[Written request]: Rewrite the items from the one containing "This screenshot has width=660, height=556." down to the end of the items, replacing "Ethernet II" with "Internet Protocol" and leaving everything else unchanged.

##### Material provided #####

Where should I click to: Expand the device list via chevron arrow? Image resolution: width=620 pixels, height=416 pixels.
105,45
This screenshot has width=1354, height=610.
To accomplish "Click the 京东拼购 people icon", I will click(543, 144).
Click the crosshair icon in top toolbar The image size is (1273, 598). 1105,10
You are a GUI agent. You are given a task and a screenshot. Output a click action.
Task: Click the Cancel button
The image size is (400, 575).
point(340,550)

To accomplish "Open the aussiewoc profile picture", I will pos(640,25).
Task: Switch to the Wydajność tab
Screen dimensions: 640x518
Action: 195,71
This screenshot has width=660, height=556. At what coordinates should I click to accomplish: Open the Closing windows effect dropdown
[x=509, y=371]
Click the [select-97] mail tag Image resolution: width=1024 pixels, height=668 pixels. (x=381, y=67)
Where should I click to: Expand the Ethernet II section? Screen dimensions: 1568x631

#####

[Result of the task]:
This screenshot has width=660, height=556. At what coordinates should I click to accomplish: Open the Closing windows effect dropdown
[x=509, y=371]
Click the [select-97] mail tag Image resolution: width=1024 pixels, height=668 pixels. (x=381, y=67)
Where should I click to: Expand the Internet Protocol section? Screen dimensions: 1568x631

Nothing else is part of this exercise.